### [Task objective]
Rewrite everything in the material from the line containing "Task: Click the Color heading label" down to the line containing "Action: [379, 26]" as a Markdown table with the columns Row and Line, numbering each row and leaving out blank lines.

====== Dataset ======

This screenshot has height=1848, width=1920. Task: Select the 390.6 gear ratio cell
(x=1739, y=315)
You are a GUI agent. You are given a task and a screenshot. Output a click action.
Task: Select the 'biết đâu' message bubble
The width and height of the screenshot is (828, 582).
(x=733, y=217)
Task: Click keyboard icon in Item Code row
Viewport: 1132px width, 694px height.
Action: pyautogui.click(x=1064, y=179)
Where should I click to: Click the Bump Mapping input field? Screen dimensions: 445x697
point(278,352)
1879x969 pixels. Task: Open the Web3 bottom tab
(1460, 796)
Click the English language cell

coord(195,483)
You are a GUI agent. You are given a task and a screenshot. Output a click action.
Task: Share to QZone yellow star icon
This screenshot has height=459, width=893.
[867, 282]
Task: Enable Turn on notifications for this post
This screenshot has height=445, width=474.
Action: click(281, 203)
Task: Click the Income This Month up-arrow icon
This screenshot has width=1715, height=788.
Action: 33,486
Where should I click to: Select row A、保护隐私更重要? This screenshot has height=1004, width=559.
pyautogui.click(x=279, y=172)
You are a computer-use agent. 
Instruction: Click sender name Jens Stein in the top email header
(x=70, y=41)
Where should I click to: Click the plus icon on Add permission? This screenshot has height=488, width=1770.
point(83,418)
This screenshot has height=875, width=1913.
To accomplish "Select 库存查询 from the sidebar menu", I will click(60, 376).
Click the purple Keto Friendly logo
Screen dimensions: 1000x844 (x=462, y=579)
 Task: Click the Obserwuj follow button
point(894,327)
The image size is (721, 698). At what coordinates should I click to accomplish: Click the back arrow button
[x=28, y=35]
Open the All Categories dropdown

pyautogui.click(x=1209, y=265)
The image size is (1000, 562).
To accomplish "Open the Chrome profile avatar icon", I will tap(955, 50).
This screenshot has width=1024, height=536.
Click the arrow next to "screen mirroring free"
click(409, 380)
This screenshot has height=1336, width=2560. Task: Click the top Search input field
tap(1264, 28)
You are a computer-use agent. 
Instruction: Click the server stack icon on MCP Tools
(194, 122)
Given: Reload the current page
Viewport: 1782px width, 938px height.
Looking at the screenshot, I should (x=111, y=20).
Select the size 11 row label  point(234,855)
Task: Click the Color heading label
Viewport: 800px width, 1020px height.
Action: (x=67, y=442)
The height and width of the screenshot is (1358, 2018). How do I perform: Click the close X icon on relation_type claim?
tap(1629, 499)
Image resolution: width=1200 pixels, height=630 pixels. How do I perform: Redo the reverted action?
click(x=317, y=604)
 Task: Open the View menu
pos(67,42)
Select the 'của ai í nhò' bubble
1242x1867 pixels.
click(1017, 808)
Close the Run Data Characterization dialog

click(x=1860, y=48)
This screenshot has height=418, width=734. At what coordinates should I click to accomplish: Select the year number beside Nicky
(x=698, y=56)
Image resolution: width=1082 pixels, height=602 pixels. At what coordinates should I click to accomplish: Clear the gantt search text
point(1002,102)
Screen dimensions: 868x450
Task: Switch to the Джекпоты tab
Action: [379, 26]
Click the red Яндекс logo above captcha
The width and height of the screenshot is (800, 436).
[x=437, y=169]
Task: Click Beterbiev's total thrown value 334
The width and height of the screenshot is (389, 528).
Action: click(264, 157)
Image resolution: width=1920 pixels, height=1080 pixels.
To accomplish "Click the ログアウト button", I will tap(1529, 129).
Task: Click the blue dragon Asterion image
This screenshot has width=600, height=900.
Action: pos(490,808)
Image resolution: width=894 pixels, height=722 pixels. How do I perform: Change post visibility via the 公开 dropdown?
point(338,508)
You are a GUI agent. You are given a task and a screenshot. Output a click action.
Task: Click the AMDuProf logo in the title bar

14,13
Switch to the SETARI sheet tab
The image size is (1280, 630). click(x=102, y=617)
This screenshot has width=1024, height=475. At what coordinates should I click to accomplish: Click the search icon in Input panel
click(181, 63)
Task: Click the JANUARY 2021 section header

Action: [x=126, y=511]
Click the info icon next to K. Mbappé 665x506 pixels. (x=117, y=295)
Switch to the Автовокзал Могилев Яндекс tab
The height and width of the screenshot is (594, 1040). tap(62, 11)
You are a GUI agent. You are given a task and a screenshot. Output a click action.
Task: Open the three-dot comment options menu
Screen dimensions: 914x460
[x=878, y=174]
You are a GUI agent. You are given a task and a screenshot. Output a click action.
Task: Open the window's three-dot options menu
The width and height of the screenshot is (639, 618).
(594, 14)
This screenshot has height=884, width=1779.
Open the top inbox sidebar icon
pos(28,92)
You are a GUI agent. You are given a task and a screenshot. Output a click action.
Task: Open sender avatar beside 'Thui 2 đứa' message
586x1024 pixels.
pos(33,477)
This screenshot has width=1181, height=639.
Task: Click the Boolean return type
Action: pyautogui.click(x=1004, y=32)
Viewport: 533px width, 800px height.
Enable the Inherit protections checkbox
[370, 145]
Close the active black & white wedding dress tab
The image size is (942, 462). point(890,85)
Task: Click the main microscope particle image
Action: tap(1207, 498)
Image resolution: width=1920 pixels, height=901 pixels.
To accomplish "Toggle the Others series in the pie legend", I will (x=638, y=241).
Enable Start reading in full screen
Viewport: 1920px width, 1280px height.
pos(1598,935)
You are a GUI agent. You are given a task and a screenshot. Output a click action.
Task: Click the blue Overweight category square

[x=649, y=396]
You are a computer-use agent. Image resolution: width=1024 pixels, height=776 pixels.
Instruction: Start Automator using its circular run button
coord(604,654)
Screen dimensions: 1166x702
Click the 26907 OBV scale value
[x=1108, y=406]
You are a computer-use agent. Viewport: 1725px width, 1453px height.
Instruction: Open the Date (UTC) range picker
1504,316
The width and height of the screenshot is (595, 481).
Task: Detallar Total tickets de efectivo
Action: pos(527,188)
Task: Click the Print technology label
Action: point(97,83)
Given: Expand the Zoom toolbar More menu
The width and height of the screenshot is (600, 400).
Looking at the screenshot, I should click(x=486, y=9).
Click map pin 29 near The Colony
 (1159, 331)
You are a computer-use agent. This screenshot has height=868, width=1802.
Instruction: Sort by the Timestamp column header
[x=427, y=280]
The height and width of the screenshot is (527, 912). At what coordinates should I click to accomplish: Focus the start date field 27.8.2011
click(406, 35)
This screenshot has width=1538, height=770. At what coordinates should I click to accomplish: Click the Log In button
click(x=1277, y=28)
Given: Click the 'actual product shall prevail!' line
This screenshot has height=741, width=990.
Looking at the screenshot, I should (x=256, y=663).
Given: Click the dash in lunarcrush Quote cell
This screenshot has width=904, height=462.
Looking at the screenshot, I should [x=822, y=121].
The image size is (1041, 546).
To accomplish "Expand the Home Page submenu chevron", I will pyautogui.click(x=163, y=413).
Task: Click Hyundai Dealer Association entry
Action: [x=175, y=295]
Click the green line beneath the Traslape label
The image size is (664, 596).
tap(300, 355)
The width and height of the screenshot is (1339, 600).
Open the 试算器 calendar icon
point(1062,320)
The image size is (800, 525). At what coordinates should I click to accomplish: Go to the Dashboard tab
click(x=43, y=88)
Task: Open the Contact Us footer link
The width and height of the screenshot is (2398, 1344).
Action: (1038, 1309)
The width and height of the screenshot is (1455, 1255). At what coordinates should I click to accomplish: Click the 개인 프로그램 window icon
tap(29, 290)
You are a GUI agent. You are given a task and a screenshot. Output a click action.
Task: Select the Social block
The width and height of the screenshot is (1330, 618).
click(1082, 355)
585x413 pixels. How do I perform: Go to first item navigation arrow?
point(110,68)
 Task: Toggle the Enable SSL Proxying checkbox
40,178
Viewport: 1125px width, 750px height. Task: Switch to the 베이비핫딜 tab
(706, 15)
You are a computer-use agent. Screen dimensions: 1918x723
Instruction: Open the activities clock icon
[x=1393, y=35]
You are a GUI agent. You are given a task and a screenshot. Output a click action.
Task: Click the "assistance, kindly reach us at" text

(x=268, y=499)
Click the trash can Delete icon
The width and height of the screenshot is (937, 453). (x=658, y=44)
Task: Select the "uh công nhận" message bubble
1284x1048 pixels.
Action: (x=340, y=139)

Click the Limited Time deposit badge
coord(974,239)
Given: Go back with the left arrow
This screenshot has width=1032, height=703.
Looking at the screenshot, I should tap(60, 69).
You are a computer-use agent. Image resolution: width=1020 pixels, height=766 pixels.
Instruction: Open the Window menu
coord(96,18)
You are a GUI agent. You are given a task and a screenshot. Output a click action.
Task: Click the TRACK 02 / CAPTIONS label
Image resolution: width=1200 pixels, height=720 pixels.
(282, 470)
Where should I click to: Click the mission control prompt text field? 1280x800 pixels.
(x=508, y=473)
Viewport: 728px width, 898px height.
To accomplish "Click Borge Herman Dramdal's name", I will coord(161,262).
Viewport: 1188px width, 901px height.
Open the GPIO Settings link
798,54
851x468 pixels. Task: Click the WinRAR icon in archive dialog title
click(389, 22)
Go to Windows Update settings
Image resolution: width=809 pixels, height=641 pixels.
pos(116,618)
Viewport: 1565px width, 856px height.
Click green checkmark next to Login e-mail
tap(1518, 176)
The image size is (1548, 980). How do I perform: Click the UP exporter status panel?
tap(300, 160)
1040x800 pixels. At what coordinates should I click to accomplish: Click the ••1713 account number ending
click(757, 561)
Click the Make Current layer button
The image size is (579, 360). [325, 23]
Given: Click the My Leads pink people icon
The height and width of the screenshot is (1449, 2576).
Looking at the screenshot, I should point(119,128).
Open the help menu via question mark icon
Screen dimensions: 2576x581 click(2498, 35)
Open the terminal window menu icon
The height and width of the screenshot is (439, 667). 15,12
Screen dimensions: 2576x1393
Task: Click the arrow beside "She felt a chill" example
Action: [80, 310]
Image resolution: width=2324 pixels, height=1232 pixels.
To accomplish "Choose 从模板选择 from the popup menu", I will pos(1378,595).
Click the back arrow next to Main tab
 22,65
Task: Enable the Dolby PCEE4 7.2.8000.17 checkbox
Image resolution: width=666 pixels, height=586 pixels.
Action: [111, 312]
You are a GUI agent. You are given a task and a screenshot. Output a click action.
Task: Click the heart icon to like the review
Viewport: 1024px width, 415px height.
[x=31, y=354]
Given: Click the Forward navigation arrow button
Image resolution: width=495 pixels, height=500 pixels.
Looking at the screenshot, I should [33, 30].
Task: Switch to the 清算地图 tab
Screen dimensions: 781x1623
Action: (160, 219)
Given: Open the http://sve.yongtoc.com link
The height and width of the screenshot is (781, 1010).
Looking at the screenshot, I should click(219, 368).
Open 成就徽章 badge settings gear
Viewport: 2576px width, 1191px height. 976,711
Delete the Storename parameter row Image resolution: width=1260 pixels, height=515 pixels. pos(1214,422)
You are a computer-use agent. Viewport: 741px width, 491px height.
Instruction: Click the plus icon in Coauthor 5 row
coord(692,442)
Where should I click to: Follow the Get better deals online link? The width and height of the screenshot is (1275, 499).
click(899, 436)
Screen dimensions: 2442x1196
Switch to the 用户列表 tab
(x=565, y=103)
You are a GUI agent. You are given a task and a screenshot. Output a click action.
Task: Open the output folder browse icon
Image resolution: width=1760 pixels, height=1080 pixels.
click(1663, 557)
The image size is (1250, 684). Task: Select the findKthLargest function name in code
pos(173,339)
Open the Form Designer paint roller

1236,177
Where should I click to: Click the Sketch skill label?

======

### [Reply to the exercise]
| Row | Line |
|---|---|
| 1 | Task: Click the Color heading label |
| 2 | Viewport: 800px width, 1020px height. |
| 3 | Action: (x=67, y=442) |
| 4 | The height and width of the screenshot is (1358, 2018). How do I perform: Click the close X icon on relation_type claim? |
| 5 | tap(1629, 499) |
| 6 | Image resolution: width=1200 pixels, height=630 pixels. How do I perform: Redo the reverted action? |
| 7 | click(x=317, y=604) |
| 8 |  Task: Open the View menu |
| 9 | pos(67,42) |
| 10 | Select the 'của ai í nhò' bubble |
| 11 | 1242x1867 pixels. |
| 12 | click(1017, 808) |
| 13 | Close the Run Data Characterization dialog |
| 14 | click(x=1860, y=48) |
| 15 | This screenshot has height=418, width=734. At what coordinates should I click to accomplish: Select the year number beside Nicky |
| 16 | (x=698, y=56) |
| 17 | Image resolution: width=1082 pixels, height=602 pixels. At what coordinates should I click to accomplish: Clear the gantt search text |
| 18 | point(1002,102) |
| 19 | Screen dimensions: 868x450 |
| 20 | Task: Switch to the Джекпоты tab |
| 21 | Action: [379, 26] |